Agriculture Analytics: Optimizing crop management

“Smart” application of fertilizer illustrates payoff in using analytical tools to enhance crop yields and improve the environment.

By Joseph Byrum

For plants like corn, nitrogen tends to be the most important factor for yield. Source: Syngenta

For plants like corn, nitrogen tends to be the most important factor for yield. Source: Syngenta

The modern farm is becoming a proving ground for the value of data analytics. For example, by looking at systems that optimize the management of fertilizer, or nitrogen, we can see that the reward for improved decision-making goes far beyond simple economics. Better run farms produce more food, contributing to global food security. Properly managed nitrogen also happens to be essential to improving the environment and water quality. In short, data analytics are key to a healthier and happier future for millions around the globe.
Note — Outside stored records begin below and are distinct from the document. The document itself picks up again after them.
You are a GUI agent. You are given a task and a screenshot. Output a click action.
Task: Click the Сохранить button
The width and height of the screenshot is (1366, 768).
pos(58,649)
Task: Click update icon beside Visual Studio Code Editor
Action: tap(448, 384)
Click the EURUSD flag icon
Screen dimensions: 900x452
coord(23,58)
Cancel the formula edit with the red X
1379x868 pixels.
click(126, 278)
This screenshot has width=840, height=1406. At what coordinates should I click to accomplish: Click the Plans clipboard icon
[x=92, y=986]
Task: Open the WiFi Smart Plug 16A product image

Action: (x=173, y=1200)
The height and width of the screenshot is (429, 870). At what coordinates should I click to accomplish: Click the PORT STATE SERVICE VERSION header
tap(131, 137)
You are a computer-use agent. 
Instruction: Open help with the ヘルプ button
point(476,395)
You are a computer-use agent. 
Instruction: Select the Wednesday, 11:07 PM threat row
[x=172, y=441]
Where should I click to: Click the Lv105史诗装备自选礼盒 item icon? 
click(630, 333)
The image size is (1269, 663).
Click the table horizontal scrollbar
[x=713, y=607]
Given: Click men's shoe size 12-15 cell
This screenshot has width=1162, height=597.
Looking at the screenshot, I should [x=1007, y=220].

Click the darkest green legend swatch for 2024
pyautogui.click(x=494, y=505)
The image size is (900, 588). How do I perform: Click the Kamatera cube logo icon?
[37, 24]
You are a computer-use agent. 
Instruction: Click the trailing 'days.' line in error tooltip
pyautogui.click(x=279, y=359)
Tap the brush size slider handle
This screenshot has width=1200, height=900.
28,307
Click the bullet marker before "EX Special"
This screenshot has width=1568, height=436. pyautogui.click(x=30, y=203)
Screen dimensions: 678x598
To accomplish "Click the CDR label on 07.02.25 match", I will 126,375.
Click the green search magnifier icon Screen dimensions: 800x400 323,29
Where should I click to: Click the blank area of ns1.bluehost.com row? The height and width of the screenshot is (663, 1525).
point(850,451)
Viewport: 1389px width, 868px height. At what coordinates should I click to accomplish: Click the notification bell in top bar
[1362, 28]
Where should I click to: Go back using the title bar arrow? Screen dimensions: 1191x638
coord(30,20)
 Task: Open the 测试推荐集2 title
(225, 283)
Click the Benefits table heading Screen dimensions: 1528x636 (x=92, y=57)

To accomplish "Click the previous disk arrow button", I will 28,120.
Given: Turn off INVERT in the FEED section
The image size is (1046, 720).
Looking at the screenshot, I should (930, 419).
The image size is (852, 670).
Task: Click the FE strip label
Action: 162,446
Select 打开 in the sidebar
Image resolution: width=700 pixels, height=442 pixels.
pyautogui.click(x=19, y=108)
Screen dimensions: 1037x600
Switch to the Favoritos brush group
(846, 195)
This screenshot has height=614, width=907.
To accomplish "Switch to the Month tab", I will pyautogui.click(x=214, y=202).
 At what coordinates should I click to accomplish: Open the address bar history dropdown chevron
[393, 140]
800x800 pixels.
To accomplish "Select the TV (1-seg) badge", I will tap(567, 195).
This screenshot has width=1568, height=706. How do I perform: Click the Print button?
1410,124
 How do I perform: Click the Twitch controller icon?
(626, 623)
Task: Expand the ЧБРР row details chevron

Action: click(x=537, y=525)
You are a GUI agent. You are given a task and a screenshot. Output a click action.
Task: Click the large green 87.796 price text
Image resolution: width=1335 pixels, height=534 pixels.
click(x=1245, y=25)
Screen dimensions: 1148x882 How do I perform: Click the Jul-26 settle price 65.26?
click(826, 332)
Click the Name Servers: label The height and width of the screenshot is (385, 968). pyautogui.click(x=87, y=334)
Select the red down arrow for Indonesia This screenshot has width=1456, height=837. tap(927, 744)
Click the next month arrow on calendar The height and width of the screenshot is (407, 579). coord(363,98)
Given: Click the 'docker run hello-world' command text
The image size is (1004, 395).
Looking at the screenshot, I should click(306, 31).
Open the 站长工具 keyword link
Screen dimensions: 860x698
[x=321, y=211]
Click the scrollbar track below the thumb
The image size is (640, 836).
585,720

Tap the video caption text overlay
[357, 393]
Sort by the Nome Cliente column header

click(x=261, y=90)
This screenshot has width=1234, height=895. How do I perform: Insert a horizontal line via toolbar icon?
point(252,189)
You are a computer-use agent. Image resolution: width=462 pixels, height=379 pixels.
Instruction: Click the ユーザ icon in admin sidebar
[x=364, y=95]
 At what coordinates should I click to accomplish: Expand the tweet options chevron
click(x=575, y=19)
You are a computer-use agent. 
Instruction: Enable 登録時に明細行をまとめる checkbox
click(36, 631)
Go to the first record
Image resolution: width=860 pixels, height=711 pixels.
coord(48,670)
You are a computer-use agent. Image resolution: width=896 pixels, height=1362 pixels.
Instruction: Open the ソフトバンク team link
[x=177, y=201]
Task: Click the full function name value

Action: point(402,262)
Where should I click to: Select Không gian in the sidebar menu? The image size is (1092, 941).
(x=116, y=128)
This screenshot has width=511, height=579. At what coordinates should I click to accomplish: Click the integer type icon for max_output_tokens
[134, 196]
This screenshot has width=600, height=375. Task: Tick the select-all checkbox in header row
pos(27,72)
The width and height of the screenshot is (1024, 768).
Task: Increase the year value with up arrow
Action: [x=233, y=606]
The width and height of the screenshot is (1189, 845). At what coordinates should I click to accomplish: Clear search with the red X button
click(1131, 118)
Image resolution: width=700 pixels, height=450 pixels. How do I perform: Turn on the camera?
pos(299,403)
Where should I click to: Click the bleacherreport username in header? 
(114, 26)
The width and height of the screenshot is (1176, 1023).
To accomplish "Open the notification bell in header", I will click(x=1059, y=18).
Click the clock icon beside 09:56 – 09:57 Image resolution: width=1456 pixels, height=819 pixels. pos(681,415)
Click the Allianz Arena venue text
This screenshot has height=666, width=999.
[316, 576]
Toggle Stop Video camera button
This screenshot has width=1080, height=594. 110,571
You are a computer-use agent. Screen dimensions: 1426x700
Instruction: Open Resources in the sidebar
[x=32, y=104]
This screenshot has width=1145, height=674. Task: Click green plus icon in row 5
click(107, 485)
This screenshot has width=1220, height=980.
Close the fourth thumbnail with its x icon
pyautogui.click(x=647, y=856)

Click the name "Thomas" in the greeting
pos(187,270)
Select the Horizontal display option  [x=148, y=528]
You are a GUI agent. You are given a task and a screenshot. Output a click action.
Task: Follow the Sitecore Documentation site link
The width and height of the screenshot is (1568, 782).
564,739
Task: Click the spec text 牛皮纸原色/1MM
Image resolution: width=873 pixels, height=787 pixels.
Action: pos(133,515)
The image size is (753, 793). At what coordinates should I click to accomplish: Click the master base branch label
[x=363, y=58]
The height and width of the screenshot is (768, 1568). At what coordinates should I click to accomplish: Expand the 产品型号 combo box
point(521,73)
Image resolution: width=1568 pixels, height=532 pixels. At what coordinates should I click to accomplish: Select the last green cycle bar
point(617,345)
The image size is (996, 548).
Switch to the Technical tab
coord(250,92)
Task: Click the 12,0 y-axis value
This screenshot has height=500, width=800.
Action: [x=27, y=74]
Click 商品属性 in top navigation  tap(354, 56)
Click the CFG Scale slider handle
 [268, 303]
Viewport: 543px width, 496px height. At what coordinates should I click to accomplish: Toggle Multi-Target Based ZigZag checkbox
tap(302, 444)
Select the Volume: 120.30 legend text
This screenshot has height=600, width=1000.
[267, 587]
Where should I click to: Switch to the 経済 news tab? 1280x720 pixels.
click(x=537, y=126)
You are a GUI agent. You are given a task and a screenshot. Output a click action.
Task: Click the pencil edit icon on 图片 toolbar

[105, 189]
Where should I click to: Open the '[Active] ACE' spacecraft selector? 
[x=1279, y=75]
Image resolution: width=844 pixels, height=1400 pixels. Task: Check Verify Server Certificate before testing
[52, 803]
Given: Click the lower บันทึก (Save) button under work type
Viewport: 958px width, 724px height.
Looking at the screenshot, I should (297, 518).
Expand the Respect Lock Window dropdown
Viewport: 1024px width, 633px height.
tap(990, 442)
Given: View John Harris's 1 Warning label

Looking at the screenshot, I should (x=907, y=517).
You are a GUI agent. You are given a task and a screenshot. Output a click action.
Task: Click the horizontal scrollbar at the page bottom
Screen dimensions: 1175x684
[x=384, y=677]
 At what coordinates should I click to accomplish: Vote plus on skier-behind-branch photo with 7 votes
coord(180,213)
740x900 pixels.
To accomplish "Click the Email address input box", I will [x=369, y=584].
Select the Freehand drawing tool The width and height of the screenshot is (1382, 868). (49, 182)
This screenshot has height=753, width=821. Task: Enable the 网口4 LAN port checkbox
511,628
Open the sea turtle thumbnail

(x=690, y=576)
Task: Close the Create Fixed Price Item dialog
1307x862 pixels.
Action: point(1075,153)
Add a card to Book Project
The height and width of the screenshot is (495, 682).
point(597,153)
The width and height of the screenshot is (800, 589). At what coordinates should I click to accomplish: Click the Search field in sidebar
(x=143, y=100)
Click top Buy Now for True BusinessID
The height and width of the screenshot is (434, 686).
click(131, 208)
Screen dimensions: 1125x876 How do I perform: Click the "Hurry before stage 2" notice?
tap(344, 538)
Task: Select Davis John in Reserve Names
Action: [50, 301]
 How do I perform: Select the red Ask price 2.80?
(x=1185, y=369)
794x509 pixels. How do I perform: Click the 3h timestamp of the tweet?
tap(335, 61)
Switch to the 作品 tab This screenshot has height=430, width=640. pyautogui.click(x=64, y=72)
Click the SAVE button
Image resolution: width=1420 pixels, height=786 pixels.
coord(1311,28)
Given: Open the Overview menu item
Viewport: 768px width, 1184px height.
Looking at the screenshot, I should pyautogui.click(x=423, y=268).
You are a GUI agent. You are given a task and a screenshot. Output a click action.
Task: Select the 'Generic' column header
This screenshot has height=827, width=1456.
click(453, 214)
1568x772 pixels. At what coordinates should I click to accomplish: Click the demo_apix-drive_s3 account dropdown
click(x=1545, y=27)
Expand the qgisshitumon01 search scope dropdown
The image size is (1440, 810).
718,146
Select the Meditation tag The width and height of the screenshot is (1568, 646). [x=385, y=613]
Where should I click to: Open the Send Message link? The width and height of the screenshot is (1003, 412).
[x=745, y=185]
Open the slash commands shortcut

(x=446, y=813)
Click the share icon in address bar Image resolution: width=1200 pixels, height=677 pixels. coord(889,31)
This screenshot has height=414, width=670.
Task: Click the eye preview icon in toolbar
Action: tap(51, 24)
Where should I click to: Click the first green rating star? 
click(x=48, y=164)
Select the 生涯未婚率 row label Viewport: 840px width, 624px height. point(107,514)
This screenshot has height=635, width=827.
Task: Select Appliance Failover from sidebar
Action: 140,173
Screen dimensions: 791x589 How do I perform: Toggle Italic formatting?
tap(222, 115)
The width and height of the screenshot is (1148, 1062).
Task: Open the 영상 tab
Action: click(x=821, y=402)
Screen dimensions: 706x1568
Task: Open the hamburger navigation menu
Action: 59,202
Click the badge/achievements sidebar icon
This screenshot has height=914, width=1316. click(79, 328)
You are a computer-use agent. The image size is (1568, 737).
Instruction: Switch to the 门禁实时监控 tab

The environmental and food security challenges the world faces in the decades ahead are truly complex, and the job of data analytics is to make sense out of inherently complex systems, like those we find in agriculture.

When it comes to growing crops, no one field is the same as another. Natural factors such as soil quality and topography introduce unique characteristics that affect the rate of growth and health of plants grown therein. Plants also depend on sunlight and water for growth, so the weather introduces a random source of variability. And then there’s the managed source of variation found in the application of fertilizer.

Whether the farmer has a small plot in Africa or a large growing operation in Iowa, there are always ways to do things smarter and more efficiently. The tools of operations research are capable of tackling each of the three main sources of variability to improve decision-making. The payoff in using analytical tools to optimize crop management is perhaps best revealed in exploring the application of nitrogen to enhance crop yields.

For plants like corn, nitrogen tends to be the most important factor for yield, but it is not so simple. Applying more nitrogen will not always produce better results. To the contrary, an overabundance of nitrogen is a known menace to the environment. This is why one-size-fits-all approaches to growing are becoming obsolete. We see the highest yields coming from customized approaches that use hard data to select the best crop genetics, inputs and growing techniques that are a match for the field conditions and weather.

Achieving Optimization

Field monitoring documents changes that are naturally occurring within a field. Source: Syngenta

Field monitoring documents changes that are naturally occurring within a field. Source: Syngenta

Achieving that optimization requires better measurement, and this poses a practical dilemma. Farmers must invest in an array of remote sensors and related analytical tools to achieve the benefits of better management, yet some farmers prefer to stick to tried-and-true methods. They base how much nitrogen they will use this year on how much was used last year. They are more likely to invest more capital on a new tractor or combine – the value of this equipment is well known – than to spend on sensors and software that are unfamiliar to them.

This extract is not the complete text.